Hoping to find some comfort, I posted about it on facebook. The reaction I got was surprising, to say the least. There were certainly a few female friends who stood up for me and even one male family member who jumped in to my defense, but several men and even a few women took after me with teeth and claws out. It was both painful and humiliating.
Some people took the attendant’s side, saying that he was just trying to be nice and I was rude in return. I agreed that he probably was just trying to be nice, but that doesn’t mean I have to participate in the conversation that made me uncomfortable. “Hello” is one thing. Calling out across a gas station to a woman whose back is turned to say something about her appearance? That’s not just being friendly. When a conversation starts off that way, it can only go downhill. I have no obligation to have a conversation about how cute I am with a strange man at least old enough to be my father. Usually, I just ignore people in those situations and that’s probably what I should have done yesterday. But when you ignore people in those situations, you’re still considered rude, so what’s a girl to do?

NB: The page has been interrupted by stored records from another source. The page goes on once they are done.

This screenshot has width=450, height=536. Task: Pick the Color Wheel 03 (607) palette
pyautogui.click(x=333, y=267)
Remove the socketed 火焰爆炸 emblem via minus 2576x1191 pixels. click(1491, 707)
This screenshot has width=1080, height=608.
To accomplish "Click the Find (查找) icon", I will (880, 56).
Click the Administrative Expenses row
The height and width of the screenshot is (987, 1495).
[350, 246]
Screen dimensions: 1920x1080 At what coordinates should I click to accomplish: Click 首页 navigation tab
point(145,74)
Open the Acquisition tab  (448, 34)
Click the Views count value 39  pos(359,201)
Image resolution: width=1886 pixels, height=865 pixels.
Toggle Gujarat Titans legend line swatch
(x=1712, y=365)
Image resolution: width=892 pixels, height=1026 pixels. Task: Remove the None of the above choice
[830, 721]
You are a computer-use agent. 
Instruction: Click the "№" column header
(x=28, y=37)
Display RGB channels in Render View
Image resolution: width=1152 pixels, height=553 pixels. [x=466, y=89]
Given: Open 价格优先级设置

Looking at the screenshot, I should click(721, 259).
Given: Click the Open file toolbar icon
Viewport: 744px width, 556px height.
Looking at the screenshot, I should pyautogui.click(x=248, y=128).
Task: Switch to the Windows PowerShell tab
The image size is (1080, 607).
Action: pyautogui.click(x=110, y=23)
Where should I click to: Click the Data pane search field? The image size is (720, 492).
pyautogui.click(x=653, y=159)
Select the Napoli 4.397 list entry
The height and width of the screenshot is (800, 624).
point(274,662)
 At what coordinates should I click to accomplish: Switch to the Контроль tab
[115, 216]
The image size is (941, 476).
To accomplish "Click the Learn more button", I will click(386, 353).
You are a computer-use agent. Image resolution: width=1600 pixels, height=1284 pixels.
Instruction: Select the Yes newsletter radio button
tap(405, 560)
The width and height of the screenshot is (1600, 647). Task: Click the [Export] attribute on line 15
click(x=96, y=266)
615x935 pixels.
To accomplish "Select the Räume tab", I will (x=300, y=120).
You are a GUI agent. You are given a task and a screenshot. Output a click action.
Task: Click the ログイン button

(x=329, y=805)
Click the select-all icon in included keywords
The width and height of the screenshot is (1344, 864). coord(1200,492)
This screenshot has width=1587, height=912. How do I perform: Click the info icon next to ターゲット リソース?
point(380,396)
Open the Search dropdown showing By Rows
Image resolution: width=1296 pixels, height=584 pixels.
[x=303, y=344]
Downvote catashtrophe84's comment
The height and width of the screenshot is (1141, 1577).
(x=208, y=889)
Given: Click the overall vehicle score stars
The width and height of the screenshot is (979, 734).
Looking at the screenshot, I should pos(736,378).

A few people thought I should take the comment as a compliment. Had my husband, one of my kids, or a friend complimented me that day on how I looked, I would have said, “Thank you.” These are trusted people I have a relationship with. (I was just wearing jeans and a button down shirt, so none of those people did compliment me yesterday, but I was also not offended by their lack of noticing my mediocre wardrobe.) The thing that added the “creepy” factor to it is that I had never seen this man before in my life. He didn’t even take the time to say “hi” before launching into flirtatious flattery.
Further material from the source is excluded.